Atlas labeling Jerusalem as Israel’s capital won’t be pulled from Czech schools


JERUSALEM (JTA) — A school atlas that labels Jerusalem as the capital of Israel will not be removed from Czech schools, as originally announced.

The Czech Education Ministry said last week that the atlas would be removed following a complaint by the Palestinian ambassador in Prague to the ministry.
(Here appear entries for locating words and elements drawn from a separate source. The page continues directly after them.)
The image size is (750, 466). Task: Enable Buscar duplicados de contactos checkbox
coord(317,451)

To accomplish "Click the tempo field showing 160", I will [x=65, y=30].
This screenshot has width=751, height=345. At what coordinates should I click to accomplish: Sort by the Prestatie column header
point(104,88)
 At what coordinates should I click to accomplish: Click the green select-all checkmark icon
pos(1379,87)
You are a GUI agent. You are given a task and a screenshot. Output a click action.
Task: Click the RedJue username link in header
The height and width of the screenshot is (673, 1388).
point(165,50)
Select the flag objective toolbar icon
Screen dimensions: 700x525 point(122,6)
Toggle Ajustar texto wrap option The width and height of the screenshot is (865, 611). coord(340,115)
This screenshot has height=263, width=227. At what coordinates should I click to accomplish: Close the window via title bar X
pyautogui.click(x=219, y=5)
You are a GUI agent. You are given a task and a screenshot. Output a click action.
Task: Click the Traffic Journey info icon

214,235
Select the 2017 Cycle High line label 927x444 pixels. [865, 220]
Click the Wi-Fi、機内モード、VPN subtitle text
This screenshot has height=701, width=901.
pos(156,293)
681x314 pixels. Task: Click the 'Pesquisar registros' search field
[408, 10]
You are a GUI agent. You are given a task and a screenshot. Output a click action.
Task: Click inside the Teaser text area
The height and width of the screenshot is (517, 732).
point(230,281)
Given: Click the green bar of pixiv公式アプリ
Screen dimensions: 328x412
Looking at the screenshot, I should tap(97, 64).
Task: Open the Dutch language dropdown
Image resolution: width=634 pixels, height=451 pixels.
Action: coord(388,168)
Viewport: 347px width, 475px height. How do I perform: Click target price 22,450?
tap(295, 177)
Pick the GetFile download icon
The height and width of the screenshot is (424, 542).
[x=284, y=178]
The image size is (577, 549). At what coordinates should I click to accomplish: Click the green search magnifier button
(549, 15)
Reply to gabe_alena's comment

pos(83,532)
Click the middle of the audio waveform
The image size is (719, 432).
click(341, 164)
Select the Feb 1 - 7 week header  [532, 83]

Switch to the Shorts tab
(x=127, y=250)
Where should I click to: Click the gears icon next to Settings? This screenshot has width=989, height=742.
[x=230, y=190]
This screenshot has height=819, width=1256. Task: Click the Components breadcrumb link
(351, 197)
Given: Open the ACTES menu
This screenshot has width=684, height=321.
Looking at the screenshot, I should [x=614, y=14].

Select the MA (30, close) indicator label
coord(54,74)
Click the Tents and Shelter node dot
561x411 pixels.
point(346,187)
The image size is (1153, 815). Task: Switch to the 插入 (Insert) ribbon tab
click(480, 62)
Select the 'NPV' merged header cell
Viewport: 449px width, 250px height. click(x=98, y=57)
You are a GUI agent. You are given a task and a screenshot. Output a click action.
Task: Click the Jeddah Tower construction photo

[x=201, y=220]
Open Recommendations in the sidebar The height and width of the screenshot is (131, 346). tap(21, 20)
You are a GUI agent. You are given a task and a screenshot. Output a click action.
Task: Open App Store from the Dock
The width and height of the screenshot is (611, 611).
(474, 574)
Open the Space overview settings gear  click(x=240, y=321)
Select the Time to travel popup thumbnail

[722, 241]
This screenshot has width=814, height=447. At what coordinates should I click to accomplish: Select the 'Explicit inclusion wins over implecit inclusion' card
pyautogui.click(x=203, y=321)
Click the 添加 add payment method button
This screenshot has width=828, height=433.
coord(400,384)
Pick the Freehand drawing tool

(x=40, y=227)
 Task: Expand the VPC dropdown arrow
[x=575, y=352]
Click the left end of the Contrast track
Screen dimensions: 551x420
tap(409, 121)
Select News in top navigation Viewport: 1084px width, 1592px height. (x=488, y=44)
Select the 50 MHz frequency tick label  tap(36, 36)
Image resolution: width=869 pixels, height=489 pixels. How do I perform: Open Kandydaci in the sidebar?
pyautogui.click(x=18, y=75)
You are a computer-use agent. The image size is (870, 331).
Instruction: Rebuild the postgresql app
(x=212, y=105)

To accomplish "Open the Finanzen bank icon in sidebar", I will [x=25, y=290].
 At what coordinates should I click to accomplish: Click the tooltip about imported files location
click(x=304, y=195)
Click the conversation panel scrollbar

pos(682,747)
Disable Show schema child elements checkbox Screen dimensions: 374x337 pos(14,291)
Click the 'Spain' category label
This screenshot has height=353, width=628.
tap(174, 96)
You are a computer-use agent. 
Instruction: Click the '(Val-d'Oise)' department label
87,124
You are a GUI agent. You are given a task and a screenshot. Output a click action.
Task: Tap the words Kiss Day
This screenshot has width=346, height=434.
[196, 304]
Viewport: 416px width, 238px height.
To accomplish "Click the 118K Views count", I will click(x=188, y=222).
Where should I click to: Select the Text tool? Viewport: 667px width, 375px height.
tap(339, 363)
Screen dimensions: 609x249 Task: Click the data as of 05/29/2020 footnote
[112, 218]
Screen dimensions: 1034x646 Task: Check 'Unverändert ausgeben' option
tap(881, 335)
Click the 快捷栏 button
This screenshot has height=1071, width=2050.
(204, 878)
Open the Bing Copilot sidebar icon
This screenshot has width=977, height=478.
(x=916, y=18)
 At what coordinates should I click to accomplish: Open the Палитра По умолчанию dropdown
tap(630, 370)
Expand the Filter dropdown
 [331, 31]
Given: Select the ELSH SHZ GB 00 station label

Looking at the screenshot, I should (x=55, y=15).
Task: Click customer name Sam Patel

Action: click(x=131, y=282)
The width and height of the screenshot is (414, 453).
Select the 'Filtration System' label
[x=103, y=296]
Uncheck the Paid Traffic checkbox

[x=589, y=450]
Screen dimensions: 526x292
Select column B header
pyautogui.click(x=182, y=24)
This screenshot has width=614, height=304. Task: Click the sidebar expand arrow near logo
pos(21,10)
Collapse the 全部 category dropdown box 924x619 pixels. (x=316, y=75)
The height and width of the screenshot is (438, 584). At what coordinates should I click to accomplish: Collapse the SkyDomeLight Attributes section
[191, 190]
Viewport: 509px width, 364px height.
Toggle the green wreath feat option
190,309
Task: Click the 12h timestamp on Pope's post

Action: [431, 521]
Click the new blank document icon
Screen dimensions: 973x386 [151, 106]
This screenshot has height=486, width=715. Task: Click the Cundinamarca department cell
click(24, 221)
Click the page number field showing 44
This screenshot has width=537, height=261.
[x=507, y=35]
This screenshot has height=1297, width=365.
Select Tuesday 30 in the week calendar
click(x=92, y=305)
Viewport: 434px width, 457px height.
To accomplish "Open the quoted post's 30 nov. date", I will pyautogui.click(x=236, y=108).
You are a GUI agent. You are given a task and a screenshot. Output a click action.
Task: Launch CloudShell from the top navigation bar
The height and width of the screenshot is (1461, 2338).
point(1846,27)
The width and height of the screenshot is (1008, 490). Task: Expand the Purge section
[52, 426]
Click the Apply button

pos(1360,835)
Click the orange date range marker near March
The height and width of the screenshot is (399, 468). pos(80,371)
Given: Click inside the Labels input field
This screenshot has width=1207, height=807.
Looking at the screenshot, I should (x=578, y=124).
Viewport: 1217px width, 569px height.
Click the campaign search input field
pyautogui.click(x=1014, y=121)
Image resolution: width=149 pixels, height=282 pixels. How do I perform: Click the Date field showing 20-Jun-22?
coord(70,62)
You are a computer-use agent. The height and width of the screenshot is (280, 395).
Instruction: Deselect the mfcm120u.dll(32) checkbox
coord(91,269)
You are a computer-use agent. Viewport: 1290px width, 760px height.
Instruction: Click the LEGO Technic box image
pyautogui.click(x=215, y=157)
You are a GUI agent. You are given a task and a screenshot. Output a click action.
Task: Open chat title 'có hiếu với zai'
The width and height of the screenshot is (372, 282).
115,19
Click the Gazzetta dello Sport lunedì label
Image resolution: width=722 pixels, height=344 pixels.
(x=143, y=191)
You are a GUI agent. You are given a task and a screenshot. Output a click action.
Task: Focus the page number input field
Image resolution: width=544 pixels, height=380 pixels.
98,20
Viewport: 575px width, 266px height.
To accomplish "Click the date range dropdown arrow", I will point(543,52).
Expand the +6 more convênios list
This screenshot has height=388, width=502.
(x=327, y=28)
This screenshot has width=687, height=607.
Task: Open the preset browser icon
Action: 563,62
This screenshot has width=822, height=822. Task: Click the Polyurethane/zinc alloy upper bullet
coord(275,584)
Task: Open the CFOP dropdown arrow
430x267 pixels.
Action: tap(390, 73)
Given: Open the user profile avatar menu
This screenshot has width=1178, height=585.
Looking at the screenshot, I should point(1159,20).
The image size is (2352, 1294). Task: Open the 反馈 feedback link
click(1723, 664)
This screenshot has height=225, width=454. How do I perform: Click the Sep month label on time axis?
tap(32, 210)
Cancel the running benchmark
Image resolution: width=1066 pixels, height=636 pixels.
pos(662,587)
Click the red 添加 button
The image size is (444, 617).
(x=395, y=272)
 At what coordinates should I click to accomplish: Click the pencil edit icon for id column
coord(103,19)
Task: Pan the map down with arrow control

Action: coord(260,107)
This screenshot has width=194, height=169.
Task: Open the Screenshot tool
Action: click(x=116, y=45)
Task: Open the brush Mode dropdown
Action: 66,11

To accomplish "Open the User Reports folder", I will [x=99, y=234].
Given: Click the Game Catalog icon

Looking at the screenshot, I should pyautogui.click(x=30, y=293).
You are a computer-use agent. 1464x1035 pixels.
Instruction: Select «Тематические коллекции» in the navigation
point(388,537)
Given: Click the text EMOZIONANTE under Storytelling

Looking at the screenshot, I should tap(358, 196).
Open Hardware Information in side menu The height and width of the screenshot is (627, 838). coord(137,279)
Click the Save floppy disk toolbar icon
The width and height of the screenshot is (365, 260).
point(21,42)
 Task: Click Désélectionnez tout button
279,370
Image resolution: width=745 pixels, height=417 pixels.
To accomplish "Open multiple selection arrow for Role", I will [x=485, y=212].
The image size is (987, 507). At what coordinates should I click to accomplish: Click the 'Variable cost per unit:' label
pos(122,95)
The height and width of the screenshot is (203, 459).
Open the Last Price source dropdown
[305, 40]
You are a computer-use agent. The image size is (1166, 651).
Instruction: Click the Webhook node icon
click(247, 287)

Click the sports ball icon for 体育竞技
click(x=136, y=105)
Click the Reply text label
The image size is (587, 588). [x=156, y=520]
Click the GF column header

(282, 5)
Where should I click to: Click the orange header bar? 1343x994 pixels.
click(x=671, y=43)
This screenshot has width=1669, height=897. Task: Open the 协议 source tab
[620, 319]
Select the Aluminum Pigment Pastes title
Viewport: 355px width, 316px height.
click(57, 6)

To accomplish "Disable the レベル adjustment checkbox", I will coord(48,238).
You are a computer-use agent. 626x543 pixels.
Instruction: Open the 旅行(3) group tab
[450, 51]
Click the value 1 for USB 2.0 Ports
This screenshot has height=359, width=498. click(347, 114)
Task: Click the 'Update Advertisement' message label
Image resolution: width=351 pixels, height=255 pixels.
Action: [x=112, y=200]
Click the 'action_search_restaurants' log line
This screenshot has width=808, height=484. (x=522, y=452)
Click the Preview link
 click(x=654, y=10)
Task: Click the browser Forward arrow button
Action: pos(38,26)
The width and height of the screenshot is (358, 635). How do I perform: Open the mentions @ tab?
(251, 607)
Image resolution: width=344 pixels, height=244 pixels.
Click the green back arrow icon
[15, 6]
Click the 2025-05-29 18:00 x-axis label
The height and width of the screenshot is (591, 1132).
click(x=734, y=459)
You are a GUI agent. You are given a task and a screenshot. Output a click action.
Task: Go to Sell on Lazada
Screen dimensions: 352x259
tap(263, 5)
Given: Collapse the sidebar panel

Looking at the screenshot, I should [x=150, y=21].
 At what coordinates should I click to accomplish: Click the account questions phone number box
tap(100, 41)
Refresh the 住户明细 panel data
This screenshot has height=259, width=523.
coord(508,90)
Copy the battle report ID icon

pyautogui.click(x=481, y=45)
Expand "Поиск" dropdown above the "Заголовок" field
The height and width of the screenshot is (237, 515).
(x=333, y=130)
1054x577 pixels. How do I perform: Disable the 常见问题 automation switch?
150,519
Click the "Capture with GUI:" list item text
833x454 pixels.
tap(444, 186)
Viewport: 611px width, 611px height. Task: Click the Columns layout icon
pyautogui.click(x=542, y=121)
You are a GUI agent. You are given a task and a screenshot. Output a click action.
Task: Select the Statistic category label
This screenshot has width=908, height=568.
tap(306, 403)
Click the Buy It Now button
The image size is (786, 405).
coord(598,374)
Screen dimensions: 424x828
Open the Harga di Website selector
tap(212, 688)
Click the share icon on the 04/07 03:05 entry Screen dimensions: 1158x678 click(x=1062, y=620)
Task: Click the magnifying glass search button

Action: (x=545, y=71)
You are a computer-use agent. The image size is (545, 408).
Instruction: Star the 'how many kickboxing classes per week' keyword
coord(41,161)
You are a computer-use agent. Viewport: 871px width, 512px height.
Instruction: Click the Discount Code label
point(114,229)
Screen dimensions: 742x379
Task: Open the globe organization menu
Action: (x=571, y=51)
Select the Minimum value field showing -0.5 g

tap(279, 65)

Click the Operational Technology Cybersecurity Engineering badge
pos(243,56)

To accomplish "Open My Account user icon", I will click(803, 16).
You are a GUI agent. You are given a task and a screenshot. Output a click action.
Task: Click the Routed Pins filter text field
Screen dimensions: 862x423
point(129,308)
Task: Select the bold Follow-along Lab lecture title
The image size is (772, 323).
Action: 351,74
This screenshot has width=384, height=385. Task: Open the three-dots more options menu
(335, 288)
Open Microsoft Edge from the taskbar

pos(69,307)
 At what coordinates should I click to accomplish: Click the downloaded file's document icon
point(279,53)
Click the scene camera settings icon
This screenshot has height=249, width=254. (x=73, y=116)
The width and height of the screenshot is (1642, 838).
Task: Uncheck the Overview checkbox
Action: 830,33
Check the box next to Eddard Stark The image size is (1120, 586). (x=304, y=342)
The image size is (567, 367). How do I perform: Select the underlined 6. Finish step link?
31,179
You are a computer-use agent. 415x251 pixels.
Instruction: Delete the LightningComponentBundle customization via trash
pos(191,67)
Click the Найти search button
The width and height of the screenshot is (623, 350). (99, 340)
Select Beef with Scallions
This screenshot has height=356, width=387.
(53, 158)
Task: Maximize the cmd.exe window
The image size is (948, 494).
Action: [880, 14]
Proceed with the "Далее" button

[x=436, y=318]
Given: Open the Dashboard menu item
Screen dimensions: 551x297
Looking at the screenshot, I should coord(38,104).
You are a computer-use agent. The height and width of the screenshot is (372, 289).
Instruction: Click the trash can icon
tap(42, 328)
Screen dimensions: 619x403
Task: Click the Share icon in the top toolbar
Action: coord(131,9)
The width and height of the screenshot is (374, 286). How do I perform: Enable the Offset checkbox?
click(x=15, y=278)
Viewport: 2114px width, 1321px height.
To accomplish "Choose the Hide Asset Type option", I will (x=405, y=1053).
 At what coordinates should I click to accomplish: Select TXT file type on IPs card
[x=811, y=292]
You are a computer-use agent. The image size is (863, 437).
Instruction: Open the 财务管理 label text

But on Tuesday night, Education Minister Katerina Valachova told Czech Radio that Jerusalem would not be removed from the textbooks after all.

“Jerusalem is Israel’s capital from the viewpoint of the declaration of the country to which this relates, which means Israel,” Valachova said in the radio interview, according to The Jerusalem Post. “If there is a sentence relating to all of the international steps, I believe that this fact will not offend either side.”

The Czech Republic does not recognize Jerusalem as Israel’s capital pending a comprehensive peace agreement and maintains its embassy in Tel Aviv.

Jerusalem Mayor Nir Barkat on Sunday wrote a letter to Czech Prime Minister Bohuslav Sobotka calling on him to revoke the decision.

“Jerusalem is on the map!” Barkat said in a statement Wednesday, adding, “Truth has indeed overcome lies.”

He also said: “I’m thankful to the Czech government for making the right choice and for refusing to surrender to Palestinian incitement and lies.

Barkat said the friendship between the Czech and Jewish peoples has deep and historical roots.

“Future generations of Czech students will continue to learn the truth: Jerusalem is Israel’s capital and the heart and soul of the Jewish people,” he wrote.

The atlas, first published by the Czech firm Shocart in 2004, was approved by the ministry for use in Czech elementary and secondary schools in 2011. However, after the envoy’s complaint, the ministry said it would demand the publisher alter the labeling to show Tel Aviv as the capital, according to a report last week by the Czech newspaper Mlada fronta Dnes.

Czech Jews had organized a protest for Wednesday in Prague.